What is a trust?

A trust is the relationship between you, a trustee who will distribute your assets upon your death, and the beneficiaries who will receive your assets. The document establishing a trust sets out rules and instructions for the trustee, the person who manages the trust, and a list of the people you wish to give your assets to. Using a trust as part of your estate plan can help avoid litigation and can speed up the process of administering your estate. Further, if you have a significant estate, a trust can be a means of distributing your assets in a more tailored manner that does not require the oversight of the office of the commissioner of accounts. In the state of Virginia, trusts are regulated by Va. Code § 64.2 Chapter 7 The Uniform Trust Code.

Types of trusts

Trusts fall into a couple categories:

  • Revocable. A revocable trusts means the person who establishes the trust, also called the settlor, can close the trust if they wish. Most often while you are alive, you use a revocable trust to hold your assets and plan the terms of what happens upon your death.
  • Irrevocable. Once an irrevocable trust is established by the settlor, it cannot be closed or shut down by the settlor.

Revocable Living trust

A revocable living trust is the go-to trust for estate planning. It is referred to as living because it exists while you are still alive and holds many of your assets during your life. It is revocable because it can be revoked or terminated by you, the settlor of the trust (also called grantor or trustor), while you are still alive. However, upon your death, the trust becomes irrevocable, meaning it cannot be closed without following the terms as laid out by you in the trust document. This ensures your assets are distributed how you want rather than according to someone else’s desires.

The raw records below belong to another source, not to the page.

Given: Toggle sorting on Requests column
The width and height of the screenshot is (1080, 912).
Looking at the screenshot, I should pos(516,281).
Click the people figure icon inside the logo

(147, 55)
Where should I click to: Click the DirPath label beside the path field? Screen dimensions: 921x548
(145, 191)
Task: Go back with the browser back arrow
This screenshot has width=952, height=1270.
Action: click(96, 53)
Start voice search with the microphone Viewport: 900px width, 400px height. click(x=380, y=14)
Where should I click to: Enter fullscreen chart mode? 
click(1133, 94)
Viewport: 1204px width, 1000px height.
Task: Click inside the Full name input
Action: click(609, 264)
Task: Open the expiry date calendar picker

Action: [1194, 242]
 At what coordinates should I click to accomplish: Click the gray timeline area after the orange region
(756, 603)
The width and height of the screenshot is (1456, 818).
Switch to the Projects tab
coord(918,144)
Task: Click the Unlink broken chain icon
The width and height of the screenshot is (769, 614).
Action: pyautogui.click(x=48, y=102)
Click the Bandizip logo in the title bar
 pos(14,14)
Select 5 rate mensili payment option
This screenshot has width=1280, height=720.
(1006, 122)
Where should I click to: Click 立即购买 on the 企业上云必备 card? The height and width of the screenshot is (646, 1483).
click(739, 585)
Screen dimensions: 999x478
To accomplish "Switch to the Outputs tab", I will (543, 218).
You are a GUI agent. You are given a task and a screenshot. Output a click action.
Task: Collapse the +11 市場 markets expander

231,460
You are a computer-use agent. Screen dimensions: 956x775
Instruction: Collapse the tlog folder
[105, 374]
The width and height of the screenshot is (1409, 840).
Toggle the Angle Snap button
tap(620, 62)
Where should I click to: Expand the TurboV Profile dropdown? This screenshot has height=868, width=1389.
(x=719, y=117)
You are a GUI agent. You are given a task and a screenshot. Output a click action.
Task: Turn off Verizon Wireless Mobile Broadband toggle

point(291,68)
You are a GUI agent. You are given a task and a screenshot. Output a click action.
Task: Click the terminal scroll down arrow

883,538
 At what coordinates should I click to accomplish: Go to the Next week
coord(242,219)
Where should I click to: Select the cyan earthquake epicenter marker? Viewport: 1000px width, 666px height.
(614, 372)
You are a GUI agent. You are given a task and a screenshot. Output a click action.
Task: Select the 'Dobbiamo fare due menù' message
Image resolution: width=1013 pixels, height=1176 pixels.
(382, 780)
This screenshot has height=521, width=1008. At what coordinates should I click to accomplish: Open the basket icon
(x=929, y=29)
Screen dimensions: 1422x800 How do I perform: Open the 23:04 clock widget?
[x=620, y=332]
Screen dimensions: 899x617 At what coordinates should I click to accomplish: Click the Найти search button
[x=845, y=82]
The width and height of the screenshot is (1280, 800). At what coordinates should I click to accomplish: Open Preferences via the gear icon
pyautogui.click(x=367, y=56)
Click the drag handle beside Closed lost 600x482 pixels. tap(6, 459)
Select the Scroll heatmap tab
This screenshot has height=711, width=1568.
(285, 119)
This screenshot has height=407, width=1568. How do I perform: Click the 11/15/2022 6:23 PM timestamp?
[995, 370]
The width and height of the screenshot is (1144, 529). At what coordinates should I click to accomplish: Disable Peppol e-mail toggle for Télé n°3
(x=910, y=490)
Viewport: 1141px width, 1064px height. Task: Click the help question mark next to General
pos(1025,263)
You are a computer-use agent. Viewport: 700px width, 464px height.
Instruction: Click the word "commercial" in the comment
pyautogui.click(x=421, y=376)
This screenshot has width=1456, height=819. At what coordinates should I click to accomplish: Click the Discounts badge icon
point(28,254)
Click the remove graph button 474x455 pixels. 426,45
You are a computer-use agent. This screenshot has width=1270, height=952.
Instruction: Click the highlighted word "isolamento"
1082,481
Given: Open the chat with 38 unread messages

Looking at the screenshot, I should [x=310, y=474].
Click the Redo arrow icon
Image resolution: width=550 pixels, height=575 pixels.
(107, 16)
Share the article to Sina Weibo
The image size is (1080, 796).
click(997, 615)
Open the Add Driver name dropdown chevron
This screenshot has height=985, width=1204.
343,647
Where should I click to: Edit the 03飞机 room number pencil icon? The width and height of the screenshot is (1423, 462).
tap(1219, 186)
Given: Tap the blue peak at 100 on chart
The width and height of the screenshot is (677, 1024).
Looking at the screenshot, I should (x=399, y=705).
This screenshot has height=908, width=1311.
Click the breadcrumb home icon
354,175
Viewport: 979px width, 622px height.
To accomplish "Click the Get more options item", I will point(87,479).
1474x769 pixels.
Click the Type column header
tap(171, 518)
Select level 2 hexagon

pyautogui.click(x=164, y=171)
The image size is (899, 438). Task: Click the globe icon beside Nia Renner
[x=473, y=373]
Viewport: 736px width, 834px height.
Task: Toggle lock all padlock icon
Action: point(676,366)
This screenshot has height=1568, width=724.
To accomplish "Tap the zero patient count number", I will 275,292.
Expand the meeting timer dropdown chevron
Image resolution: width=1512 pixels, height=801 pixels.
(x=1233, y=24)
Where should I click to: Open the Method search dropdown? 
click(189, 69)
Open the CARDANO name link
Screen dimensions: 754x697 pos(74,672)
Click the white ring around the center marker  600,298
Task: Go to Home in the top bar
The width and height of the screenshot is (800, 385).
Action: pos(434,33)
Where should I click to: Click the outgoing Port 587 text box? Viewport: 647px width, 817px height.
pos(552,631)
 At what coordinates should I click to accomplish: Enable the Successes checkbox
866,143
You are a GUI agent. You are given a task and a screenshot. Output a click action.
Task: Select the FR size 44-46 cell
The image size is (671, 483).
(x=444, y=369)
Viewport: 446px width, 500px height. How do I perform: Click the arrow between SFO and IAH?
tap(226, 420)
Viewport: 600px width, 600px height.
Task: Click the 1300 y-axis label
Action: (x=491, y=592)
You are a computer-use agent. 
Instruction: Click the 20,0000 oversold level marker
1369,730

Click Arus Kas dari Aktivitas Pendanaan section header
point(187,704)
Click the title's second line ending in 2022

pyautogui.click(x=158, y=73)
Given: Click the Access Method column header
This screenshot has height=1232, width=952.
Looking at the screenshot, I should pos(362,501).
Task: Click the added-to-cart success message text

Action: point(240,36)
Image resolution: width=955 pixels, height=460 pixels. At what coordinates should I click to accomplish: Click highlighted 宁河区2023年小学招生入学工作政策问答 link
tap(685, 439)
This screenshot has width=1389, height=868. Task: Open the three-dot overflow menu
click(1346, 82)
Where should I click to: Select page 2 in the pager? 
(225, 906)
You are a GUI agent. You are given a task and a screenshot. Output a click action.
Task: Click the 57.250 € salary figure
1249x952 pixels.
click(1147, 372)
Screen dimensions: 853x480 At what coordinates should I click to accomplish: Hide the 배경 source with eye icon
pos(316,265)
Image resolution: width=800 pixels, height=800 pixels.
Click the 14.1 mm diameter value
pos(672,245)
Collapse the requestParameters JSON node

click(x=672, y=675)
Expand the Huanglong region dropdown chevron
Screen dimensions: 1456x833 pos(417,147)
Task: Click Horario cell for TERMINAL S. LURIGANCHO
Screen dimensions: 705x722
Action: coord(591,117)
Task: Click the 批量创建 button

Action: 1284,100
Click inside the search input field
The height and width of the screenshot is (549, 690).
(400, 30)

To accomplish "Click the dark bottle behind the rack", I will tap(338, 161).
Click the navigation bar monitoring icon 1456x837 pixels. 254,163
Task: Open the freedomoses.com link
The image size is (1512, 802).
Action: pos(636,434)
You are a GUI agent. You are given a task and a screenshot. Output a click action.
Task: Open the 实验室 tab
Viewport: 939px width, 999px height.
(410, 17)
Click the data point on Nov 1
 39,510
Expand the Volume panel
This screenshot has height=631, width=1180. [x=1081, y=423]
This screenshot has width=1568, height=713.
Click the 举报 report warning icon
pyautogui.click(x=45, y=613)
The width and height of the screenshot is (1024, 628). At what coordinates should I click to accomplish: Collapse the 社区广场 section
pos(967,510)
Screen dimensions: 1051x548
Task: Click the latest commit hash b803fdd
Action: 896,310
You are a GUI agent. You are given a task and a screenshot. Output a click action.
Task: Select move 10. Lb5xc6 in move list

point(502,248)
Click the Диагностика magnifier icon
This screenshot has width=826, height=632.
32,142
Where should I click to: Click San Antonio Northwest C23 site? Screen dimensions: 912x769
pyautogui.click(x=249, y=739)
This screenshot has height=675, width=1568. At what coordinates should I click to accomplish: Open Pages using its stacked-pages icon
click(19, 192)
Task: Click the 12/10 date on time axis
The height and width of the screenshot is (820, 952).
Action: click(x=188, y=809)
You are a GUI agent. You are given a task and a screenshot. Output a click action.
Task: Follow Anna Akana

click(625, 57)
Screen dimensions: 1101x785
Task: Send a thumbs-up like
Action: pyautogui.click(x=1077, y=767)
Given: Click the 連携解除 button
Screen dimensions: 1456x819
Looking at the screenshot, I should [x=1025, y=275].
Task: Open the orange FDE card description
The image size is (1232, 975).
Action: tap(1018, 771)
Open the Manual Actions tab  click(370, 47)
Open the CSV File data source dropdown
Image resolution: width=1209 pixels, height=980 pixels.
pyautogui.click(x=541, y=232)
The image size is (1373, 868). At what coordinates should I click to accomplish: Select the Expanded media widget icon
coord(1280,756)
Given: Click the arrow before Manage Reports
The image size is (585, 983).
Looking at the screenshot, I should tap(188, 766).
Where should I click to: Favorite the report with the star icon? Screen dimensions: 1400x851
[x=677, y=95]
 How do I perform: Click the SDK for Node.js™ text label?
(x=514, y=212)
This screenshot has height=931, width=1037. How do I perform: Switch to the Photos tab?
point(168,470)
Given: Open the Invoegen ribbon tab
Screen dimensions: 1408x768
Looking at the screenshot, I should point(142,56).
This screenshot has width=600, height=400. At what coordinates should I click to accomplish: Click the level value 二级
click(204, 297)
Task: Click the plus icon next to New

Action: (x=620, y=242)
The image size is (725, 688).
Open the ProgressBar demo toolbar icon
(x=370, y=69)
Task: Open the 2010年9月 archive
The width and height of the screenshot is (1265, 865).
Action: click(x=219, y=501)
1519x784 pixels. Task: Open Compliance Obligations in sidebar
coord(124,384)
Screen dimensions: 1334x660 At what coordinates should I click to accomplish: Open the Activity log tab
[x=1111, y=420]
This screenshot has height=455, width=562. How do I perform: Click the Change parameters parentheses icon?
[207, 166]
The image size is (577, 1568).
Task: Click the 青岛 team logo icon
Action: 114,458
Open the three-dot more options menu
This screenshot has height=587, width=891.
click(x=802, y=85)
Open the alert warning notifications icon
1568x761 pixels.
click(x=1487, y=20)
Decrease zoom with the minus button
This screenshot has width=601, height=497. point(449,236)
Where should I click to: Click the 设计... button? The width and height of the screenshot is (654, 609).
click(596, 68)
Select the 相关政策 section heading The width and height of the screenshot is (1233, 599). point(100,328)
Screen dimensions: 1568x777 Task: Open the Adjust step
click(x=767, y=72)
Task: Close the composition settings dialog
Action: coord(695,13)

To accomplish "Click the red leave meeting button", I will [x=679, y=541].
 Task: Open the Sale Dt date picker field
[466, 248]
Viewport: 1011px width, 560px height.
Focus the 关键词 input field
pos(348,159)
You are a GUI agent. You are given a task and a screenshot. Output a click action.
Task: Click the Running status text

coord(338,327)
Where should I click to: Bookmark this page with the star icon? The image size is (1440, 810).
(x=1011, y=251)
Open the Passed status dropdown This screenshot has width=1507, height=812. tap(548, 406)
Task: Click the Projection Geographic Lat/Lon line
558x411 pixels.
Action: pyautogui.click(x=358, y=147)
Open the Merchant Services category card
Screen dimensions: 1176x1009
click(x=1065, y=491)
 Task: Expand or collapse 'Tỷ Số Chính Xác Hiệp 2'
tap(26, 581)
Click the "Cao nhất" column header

In the revocable living trust, many of your assets will be held by you as the trustee of your own trust. For example, this means that you would own your investment or retirement account in your name as trustee of your trust, not in your name individually. Though it may seem like a trivial difference, the legal consequences are significant. Though trusts are taxable entities, while you are living and serving as the trustee of the trust you established as grantor, the trust will use your tax ID as grantor, avoiding any double taxation some might fear is created by holding your assets in a trust.

Upon your death, your trust will have terms describing who will become the next trustee (also called successor trustee). This person, often a family member or trusted friend, will transfer all of the assets to their name as trustee of the trust so that they can take actions to disburse your estate as indicated by the terms of your trust. By creating the revocable living trust a person can avoid the cost and hassle of probate and ensure a smoother transfer of assets to the designated beneficiaries of the trust.

Pour-over will

  • There are some assets, however, that might not be held in your name upon your death. For example, your personal belongings and potentially some bank account or vehicle that may not have been kept in your name as trustee of your trust. If you use a living revocable trust, you should always have a pour-over will that will transfer any remaining assets into your trust upon your death. The purpose of the pour-over will is to properly place any straggler assets into your trust, ensuring that you avoid the probate process and that your assets are distributed correctly.

Irrevocable trust

An irrevocable trust can be useful while you are living as a means to transfer assets or a life insurance policy to someone else. This can have positive tax consequences, but is often difficult to do correctly. Such a trust will require an attorney to carefully craft the appropriate language that accounts for all circumstances, as the settlor will not be able to change it once established. The use of an irrevocable trust should be carefully considered in collaboration with your attorney, accountant, and financial advisor to determine if the transfer of such an asset while living is the best step for you to take.